On Getting The Right Attitude...
No one can make you happy, or unhappy. You may become that way, but trust me, 95% of the time, you will shape your happiness with your attitude. And it is only a matter of convenience just how offended you can be about some little injustice. I mean, if your minister stepped out into traffic and you had to stop, you'd wave and smile. But if Tommy, the kid from next door ran out into traffic, you could really get to hollaring...
I was sitting in my church one Sunday, attending a conference-type meeting of several of the local organizations. Six choirs had gathered from the local area, nice folks too, you know. In my church there are no paid clergy, and it follows that we have no paid music directors either.
Now, I have an extensive background in vocal music. So as I was sitting there, pious in my judgmental way, I was pondering on the old saying "... you get what you pay for...", and I listened quietly as the wailing went on...
My second son turned to me and brought me back to reality. "Dad, I love you."
My bubble burst. He meant it, as he always did. But because it was out of context with my surroundings and my selfish thoughts, it really registered. I was surprised. I came out of my stupor of thought and looked around at all those I love so much. My whole family. Each with a spirit as sweet as my son's, all listening carefully, in the right frame of mind. All of them doing the stuff I tried to teach them to do, all of them were growing in their own quiet way. Not me. I was, as I should have been, ashamed.
I can get off the track in my own snobby way at times. I think we all can. We have to work at developing the right attitude, and sometimes we need reminding.
My favorite example on this topic of attitude is marriage; specifically, pregnancy. I never really gave it much thought when I was younger. My wife and I always wanted more kids. That requires more pregnancies, more adjustments.
I thought it might bother me, but it didn't, the way my sweet wife looked (well... big). After all, we did this together, and I was pretty happy about it. But my wonderful wife hated it. Especially the last few months, when she would waddle around the house and moo at the grass outside, where people might see her. Other than dealing with her added sensitivity, I sort of poo-pooed it all. When I wanted to fight, though, I could always ask when she wanted to go graze at the local salad bar...

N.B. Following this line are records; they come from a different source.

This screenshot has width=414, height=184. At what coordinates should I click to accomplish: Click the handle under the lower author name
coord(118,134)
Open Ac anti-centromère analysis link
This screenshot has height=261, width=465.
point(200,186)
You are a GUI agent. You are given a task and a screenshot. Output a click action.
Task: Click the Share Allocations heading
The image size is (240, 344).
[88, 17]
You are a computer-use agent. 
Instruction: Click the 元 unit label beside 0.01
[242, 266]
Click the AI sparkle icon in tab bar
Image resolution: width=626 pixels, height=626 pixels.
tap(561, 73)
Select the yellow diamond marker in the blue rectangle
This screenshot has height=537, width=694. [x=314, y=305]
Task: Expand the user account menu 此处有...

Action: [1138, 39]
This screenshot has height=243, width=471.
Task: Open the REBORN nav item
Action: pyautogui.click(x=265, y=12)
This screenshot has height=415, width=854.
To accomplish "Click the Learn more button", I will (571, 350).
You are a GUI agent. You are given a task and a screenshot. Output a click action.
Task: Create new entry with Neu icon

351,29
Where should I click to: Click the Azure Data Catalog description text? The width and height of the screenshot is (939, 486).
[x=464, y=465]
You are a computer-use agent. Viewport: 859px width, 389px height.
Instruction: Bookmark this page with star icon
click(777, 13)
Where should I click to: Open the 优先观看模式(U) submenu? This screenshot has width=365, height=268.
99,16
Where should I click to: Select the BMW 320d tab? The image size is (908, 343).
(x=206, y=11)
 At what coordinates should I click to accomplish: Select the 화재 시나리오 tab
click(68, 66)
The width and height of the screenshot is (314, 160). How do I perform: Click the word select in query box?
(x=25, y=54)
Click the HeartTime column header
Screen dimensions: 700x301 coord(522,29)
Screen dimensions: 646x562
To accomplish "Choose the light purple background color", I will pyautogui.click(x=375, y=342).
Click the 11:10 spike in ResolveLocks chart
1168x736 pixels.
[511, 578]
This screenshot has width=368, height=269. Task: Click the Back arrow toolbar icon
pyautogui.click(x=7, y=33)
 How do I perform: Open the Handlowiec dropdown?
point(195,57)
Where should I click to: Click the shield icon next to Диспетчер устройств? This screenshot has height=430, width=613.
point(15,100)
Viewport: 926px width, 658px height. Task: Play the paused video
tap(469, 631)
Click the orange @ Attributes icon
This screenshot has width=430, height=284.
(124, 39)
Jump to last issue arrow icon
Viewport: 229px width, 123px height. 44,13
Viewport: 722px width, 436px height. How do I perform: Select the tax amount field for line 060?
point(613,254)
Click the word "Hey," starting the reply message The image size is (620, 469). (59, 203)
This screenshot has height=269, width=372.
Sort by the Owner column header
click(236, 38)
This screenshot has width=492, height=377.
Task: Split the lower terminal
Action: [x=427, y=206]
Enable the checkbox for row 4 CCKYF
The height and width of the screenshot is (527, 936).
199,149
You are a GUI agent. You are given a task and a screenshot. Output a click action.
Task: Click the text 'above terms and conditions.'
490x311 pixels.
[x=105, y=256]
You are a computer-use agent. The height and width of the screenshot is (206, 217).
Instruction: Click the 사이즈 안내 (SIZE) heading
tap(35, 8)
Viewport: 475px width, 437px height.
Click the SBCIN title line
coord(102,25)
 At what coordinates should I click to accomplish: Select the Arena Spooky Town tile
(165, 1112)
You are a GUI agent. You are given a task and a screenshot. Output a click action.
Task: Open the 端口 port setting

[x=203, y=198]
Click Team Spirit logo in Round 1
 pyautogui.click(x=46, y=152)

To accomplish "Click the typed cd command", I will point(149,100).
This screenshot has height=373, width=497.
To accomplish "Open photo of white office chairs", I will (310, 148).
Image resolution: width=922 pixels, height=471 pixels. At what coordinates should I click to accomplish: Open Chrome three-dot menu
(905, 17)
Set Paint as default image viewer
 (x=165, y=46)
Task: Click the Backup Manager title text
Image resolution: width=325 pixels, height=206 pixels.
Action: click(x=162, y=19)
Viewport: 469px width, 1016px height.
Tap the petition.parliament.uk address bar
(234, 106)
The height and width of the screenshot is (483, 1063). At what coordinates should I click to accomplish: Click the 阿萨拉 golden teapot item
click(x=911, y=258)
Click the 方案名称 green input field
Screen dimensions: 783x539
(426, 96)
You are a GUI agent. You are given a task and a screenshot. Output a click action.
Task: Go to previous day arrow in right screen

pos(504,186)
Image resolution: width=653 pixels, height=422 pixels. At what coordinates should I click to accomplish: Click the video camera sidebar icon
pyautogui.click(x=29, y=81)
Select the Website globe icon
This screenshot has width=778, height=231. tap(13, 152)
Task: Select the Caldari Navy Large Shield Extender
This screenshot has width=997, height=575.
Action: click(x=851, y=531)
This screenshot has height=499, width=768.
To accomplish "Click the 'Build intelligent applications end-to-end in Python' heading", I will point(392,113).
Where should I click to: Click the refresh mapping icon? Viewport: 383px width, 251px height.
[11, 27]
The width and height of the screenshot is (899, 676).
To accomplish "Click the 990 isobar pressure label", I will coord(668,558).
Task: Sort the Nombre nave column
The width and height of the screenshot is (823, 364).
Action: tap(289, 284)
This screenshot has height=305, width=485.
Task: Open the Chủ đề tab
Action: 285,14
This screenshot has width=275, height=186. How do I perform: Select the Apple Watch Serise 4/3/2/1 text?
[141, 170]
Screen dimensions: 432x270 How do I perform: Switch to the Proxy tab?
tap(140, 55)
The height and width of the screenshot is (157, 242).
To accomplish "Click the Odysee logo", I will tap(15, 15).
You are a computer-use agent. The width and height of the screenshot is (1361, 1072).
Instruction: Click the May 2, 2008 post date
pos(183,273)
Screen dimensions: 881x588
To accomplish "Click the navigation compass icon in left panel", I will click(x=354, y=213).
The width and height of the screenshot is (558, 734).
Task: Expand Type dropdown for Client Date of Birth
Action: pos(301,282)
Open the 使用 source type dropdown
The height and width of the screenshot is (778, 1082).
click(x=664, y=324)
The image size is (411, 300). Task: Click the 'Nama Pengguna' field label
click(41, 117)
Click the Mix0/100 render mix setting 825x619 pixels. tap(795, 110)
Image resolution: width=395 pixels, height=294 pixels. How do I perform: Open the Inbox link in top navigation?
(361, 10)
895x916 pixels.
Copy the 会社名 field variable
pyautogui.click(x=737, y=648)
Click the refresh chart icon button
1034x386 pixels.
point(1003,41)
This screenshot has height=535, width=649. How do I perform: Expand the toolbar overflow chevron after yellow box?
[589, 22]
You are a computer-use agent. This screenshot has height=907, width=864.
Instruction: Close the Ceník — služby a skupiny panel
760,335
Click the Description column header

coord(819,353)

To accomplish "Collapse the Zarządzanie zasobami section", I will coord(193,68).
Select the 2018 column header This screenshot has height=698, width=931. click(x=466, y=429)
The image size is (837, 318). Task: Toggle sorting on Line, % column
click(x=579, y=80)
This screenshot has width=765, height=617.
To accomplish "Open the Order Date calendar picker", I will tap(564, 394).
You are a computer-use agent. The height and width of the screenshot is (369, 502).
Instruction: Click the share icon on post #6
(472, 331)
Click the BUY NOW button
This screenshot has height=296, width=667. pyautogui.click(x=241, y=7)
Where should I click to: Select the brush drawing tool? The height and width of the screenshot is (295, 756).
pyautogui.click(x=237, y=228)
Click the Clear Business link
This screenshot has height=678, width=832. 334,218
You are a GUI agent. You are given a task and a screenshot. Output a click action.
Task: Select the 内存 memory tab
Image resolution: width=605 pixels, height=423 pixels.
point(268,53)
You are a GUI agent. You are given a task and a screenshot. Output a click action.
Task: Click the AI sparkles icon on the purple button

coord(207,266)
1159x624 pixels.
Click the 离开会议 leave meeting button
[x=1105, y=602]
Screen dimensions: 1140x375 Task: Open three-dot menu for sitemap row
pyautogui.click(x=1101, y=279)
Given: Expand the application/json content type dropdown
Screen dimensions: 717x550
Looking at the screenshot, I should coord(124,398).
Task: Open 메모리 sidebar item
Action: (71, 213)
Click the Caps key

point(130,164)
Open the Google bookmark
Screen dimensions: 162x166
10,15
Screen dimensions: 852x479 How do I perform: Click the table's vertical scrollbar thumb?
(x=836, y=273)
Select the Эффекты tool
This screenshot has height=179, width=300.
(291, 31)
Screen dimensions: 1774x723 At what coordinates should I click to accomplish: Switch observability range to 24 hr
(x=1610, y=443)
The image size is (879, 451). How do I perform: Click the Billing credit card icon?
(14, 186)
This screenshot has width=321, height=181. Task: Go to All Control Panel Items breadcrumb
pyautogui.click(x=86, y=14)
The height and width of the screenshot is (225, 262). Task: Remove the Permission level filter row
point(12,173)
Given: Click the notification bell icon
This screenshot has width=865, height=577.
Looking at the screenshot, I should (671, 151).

Well, after all our children were born, and the Army sent my last orders for Korea, I gathered a box of pictures to take with me. Hundreds of them, and I bought three picture frames to hang in my room.
I got there, and put about 9 to 15 photos into each frame, kids, wife and all. It was a group of pictures which caught the eye of every man who entered my quarters, one man even stopping to cry over some of them.
After I returned and retired, I determined that these were my finest trophies. I hung them in our bedroom, where my wife saw them for the first time.
She came running up to me one day, having seen them up close for the first time, flabbergasted over them.
"Did you put those pictures together?" She knew it.
"Did you ever count how many of those show me pregnant??" she sputtered.
I didn't believe her. So I went back and looked at them carefully. Sure enough, 3 out of 4 photos of her were with child. She demanded that I take them down, but I persuaded her that it was unintentional. I hadn't realized it, I explained, but I had picked only the prettiest pictures by virtue of her special "pregnant glow".
It was true. Anyway, she bought the whole line and smiled.
I should have let it go, but I just couldn't resist... I mooed softly. Then she slugged me.
Attitude. It takes a little work, but it pays big.